Task requirements
Transcribe the entries from the line containing "Locate an element" through the end of the entries, including both ends. Leave out the pictures.

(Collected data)
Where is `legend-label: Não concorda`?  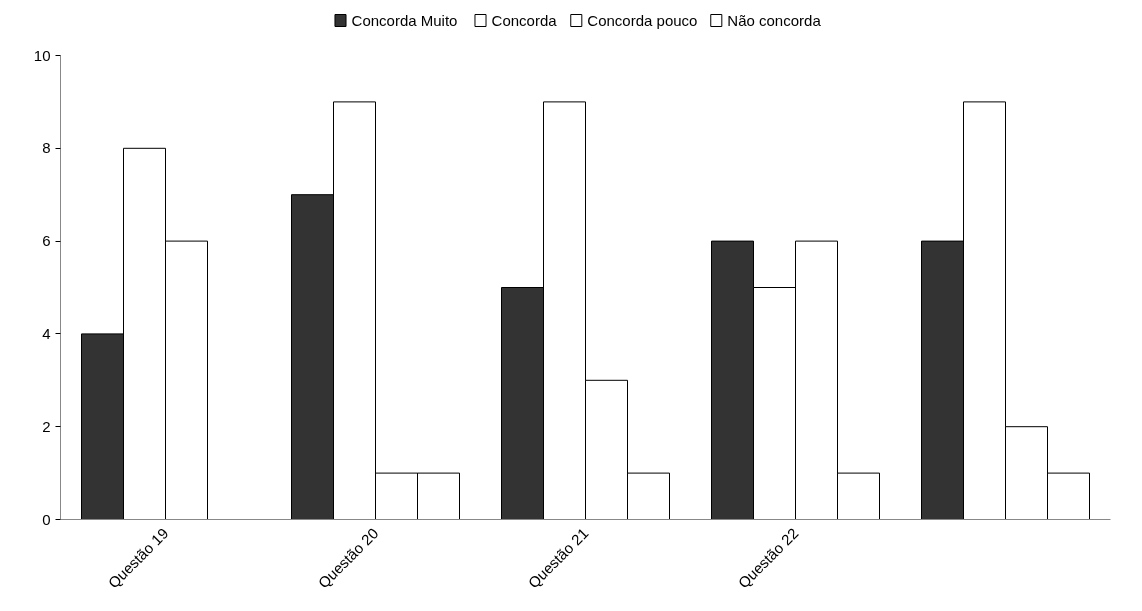 legend-label: Não concorda is located at coordinates (774, 20).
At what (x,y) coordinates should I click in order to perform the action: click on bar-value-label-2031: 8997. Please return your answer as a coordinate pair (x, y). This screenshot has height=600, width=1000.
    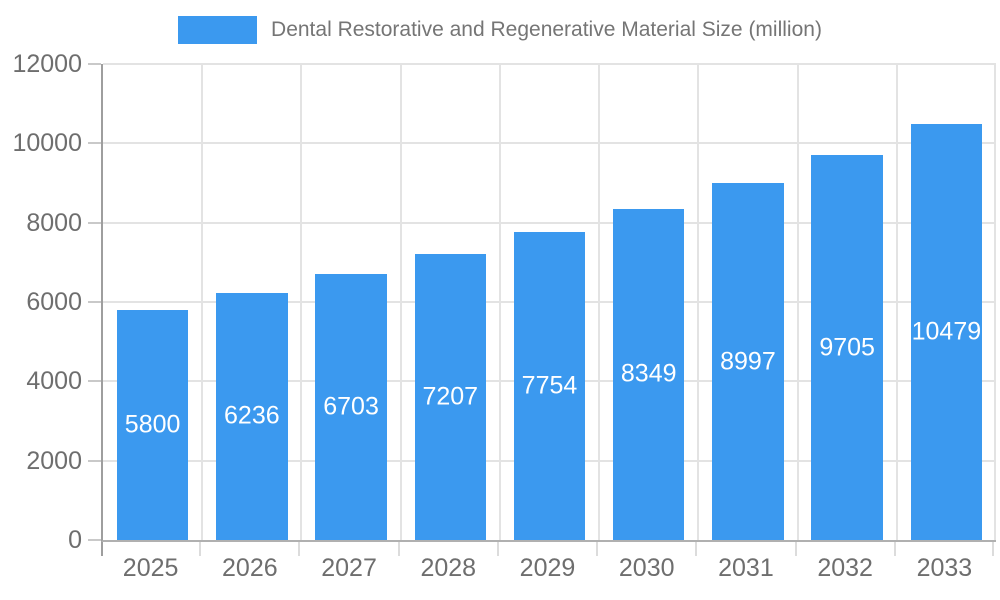
    Looking at the image, I should click on (748, 362).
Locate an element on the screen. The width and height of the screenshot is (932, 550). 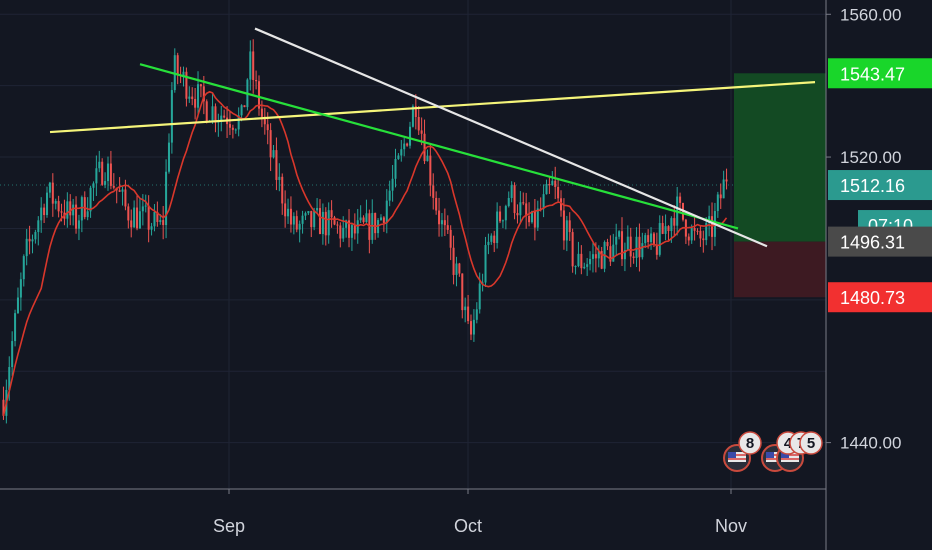
y-tick-label: 1560.00 is located at coordinates (870, 14).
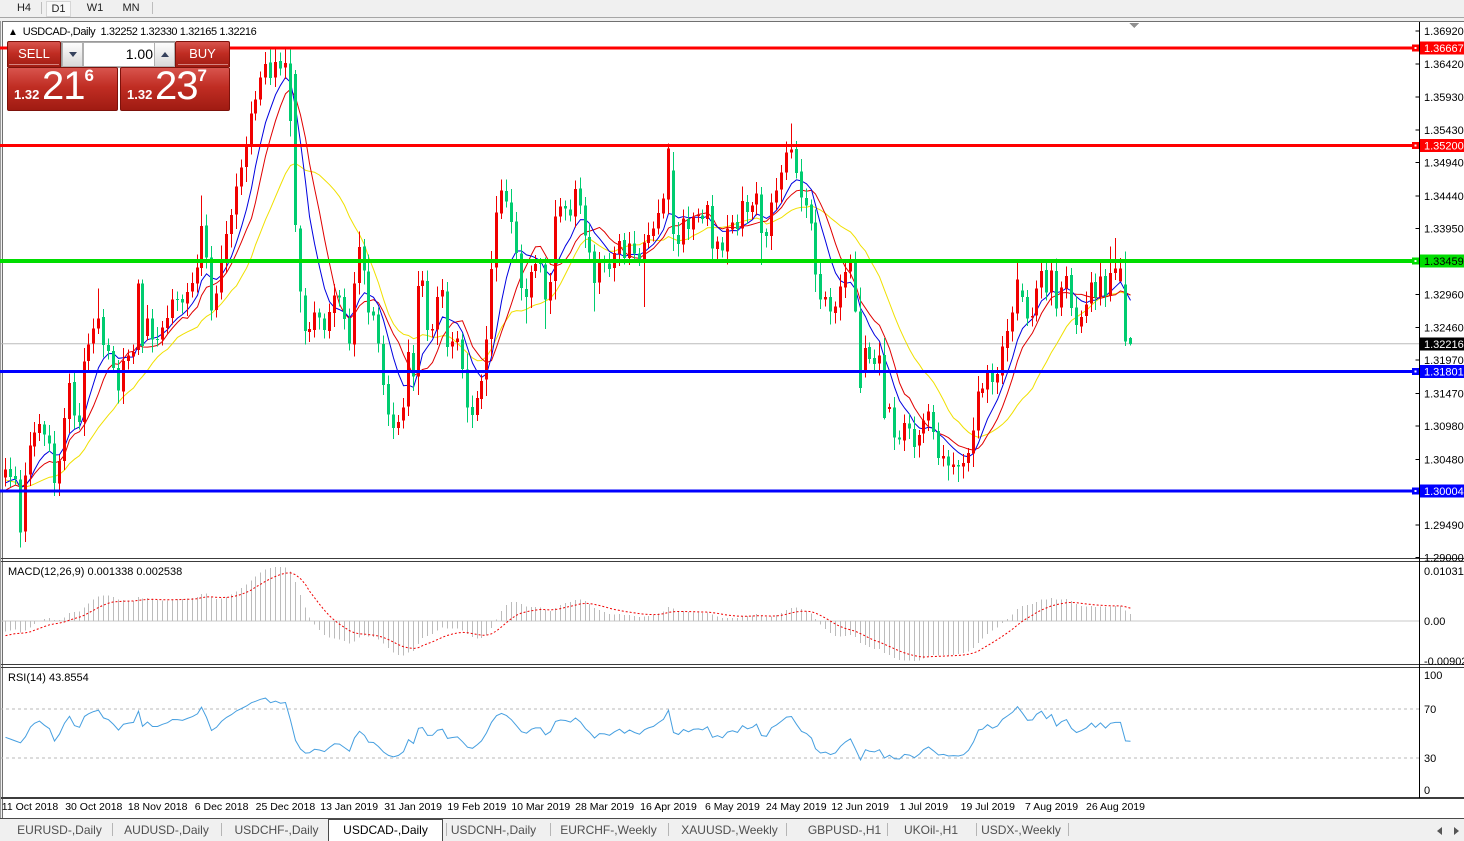 This screenshot has width=1464, height=841. Describe the element at coordinates (1444, 361) in the screenshot. I see `svg-text: 1.31970` at that location.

Your solution
Locate an element on the screen. The width and height of the screenshot is (932, 550). 
y-tick-label: 1560.00 is located at coordinates (870, 14).
 This screenshot has width=1464, height=841. Describe the element at coordinates (1444, 361) in the screenshot. I see `svg-text: 1.31970` at that location.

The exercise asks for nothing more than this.